## EXERCISE
Check every line of the material below for "date". Give the number of lines that have it, and only that.

## TASK INPUTS

------

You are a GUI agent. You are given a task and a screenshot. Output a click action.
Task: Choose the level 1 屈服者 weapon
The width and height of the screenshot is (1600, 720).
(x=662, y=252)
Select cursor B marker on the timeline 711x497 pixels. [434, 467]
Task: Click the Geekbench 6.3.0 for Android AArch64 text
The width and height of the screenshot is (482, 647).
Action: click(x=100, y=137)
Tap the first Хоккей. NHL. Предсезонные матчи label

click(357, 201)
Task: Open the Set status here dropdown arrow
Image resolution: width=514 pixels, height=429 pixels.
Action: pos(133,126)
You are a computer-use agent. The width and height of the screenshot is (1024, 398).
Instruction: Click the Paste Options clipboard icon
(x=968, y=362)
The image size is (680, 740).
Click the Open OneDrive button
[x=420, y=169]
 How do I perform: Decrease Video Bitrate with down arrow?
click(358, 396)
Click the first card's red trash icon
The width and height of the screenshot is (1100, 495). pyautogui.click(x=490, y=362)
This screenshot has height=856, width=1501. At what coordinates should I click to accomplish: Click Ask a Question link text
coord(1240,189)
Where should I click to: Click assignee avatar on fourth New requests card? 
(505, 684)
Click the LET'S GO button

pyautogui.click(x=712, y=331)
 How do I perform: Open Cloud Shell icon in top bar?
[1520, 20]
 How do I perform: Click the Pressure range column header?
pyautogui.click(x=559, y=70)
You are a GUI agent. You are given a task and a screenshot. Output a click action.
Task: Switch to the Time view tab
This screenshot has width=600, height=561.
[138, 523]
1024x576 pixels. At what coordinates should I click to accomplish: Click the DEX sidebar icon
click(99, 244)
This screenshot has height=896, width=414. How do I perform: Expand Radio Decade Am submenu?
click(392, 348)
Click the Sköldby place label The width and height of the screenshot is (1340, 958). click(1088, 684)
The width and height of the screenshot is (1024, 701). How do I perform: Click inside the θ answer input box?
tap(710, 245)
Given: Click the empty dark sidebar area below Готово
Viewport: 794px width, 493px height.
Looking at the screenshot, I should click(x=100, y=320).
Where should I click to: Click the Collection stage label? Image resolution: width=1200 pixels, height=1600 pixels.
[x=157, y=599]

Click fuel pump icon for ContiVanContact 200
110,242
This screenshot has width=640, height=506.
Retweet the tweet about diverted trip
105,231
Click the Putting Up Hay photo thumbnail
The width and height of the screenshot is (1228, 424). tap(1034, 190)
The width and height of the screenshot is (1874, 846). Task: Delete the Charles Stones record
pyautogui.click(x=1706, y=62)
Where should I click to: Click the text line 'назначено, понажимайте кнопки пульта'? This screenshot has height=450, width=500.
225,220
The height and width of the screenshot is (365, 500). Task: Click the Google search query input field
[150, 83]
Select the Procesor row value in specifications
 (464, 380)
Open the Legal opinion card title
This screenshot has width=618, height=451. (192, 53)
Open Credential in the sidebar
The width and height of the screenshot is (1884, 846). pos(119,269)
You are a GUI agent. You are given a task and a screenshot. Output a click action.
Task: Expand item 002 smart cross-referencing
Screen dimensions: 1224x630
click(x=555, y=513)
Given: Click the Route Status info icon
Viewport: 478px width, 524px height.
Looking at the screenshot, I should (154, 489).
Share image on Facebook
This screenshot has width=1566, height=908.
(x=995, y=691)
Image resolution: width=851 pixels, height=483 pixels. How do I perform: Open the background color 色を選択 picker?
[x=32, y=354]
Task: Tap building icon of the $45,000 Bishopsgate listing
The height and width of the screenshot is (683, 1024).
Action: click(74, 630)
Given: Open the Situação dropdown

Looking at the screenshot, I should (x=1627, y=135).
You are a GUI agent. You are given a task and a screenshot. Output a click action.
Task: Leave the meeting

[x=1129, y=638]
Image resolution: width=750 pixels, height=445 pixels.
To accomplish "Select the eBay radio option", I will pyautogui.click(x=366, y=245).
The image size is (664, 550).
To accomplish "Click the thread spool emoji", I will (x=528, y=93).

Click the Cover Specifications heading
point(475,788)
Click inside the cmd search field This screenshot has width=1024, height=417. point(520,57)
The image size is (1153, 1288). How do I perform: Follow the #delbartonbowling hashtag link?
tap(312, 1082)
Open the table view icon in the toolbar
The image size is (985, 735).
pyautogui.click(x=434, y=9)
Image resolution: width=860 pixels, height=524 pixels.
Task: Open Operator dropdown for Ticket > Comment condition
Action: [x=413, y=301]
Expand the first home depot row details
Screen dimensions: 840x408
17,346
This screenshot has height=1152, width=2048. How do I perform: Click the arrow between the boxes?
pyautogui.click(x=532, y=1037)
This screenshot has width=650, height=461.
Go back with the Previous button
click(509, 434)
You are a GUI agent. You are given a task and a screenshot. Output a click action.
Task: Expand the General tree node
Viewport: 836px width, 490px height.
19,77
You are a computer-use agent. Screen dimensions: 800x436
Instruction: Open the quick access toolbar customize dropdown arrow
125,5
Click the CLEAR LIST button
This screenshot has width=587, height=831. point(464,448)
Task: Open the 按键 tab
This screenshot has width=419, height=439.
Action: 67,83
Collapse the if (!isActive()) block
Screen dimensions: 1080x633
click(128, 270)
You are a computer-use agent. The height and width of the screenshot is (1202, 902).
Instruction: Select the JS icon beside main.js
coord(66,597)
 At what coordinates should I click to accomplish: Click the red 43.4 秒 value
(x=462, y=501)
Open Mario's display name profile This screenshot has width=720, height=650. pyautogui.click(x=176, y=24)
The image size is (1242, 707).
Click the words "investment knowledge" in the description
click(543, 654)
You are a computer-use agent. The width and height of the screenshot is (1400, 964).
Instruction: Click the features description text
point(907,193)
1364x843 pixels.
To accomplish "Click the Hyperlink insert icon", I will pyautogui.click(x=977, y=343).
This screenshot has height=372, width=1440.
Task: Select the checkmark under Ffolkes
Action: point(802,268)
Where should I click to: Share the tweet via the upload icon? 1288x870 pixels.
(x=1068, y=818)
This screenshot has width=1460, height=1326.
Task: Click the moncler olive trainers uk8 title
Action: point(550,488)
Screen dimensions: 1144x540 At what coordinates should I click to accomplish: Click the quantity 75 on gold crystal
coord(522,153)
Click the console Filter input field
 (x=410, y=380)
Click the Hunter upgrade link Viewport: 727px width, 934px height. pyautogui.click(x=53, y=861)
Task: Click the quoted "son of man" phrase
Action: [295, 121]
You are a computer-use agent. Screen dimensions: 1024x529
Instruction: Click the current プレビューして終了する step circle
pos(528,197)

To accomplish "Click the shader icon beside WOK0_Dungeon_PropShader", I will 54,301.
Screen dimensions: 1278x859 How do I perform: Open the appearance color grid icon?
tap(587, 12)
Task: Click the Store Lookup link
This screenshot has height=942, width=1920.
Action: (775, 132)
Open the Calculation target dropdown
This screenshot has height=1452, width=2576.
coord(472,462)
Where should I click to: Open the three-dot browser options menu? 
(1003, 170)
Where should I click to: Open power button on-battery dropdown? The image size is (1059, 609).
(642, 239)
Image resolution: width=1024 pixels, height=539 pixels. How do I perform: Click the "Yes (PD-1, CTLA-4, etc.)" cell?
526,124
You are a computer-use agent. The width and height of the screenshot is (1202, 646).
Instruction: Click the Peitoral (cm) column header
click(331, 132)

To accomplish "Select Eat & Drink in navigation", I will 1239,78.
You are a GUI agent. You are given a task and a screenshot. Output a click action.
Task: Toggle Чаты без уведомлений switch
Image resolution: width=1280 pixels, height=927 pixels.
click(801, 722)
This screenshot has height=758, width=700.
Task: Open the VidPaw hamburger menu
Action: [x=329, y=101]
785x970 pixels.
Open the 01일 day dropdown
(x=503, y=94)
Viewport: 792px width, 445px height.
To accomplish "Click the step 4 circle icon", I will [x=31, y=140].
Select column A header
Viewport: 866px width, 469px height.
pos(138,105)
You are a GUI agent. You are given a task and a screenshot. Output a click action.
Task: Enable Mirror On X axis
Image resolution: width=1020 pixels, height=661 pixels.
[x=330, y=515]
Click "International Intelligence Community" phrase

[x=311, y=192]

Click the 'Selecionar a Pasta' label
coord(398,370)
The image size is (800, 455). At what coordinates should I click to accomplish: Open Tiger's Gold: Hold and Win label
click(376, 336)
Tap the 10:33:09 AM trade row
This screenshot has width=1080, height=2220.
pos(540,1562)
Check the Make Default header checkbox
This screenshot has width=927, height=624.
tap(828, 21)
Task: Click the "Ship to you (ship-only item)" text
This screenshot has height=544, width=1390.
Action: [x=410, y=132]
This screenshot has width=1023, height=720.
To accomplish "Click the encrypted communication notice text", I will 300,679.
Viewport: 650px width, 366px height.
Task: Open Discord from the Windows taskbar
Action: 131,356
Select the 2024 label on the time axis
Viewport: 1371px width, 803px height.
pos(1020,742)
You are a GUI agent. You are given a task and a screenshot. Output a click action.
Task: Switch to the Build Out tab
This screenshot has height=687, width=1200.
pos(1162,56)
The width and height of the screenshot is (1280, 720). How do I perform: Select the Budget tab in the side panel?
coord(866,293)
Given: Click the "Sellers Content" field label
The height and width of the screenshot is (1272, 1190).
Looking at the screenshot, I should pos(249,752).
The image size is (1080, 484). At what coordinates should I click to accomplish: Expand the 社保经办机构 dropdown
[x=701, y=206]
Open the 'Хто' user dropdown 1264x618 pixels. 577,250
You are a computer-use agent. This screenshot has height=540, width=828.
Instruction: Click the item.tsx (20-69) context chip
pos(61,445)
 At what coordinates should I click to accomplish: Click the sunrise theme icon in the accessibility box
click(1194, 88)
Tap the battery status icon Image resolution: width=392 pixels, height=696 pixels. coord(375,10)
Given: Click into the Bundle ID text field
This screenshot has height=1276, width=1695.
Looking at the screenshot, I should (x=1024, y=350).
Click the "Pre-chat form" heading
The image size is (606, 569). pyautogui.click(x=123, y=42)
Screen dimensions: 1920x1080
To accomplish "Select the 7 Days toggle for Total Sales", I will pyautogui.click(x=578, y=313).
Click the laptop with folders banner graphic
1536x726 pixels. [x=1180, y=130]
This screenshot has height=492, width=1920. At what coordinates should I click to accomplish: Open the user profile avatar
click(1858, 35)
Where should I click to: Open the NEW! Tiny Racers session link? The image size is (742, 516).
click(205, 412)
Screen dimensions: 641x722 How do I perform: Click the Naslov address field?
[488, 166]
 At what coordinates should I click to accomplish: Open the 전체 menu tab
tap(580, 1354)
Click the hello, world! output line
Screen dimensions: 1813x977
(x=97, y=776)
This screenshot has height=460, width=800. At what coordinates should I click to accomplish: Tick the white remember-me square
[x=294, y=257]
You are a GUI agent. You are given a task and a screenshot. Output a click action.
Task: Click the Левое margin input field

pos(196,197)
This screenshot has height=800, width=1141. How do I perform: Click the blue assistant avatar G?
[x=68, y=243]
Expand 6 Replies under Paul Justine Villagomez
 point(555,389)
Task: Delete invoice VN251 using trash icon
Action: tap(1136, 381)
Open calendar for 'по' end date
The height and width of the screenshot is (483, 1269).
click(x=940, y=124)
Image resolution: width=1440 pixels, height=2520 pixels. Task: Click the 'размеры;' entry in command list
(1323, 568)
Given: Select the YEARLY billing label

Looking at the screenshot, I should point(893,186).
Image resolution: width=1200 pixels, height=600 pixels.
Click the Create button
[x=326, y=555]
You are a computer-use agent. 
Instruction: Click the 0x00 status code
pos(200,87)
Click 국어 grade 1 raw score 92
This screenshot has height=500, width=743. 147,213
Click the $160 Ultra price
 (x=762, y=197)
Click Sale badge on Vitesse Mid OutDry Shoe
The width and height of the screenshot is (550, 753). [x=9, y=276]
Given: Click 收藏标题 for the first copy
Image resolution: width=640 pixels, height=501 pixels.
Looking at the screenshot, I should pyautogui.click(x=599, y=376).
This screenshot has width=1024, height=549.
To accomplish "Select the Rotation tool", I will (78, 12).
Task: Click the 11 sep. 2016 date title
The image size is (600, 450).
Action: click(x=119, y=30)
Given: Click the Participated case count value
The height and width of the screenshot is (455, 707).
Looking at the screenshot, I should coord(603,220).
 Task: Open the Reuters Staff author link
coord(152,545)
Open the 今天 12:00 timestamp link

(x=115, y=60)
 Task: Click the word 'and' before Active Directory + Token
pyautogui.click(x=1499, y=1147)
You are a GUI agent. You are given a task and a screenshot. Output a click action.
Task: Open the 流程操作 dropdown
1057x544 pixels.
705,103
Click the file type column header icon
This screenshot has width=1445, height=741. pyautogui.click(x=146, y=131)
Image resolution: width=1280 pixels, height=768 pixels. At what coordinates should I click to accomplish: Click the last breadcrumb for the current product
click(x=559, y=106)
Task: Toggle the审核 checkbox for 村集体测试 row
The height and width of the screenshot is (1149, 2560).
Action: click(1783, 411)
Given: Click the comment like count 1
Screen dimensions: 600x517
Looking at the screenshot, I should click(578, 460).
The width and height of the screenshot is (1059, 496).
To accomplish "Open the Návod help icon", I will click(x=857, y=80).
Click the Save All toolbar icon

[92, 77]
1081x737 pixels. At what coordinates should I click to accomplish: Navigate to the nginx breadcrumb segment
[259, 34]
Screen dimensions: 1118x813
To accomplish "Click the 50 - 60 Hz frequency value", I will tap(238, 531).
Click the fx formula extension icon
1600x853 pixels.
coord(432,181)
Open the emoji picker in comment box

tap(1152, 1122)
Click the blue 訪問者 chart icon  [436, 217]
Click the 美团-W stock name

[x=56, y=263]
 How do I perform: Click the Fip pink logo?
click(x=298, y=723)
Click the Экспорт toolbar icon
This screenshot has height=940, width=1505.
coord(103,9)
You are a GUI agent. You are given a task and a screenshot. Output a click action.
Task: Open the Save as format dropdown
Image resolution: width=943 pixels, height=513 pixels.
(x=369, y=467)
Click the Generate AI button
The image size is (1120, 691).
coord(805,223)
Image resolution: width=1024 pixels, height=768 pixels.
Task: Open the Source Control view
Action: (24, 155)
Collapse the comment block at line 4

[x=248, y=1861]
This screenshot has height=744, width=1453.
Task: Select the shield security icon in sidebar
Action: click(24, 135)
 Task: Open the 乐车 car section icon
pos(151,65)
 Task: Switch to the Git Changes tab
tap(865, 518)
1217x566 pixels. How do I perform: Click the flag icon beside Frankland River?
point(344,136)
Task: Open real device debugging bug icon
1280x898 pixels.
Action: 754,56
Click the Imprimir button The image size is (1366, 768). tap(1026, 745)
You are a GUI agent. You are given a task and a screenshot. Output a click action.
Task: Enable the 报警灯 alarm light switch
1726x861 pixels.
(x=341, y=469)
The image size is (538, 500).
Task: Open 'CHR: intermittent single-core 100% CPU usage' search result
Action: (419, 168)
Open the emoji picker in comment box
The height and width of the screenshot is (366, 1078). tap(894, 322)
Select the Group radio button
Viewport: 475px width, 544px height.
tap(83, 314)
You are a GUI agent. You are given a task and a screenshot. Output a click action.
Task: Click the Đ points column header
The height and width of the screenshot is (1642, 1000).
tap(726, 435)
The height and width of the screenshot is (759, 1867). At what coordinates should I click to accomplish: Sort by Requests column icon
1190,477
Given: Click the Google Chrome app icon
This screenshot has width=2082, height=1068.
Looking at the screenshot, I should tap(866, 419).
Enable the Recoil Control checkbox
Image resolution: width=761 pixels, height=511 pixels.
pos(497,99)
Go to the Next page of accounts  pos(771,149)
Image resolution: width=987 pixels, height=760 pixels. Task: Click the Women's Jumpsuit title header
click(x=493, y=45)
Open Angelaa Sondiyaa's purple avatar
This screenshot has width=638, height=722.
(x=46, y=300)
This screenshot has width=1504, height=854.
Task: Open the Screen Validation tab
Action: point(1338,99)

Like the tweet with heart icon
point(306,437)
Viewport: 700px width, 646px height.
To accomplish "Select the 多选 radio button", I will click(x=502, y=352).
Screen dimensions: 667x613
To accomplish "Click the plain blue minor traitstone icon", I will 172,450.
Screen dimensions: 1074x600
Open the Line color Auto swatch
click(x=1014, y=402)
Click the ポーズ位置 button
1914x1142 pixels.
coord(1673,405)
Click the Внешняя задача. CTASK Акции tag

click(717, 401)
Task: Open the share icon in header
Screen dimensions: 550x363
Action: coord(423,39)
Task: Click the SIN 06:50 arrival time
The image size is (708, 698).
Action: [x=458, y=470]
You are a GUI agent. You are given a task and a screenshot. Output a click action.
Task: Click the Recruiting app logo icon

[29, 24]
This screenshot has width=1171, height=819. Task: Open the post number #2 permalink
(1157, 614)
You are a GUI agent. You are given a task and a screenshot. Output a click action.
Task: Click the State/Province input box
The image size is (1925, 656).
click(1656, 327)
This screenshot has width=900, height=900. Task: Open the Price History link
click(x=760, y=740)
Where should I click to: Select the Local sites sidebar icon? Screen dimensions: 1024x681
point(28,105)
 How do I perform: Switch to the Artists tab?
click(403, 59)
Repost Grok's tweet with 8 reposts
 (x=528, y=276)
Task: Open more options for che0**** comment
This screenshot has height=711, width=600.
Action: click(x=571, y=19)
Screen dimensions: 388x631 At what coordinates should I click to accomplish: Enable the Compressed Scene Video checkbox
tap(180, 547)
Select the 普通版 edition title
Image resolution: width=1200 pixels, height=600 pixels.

------

## SOLUTION TO THIS TASK
2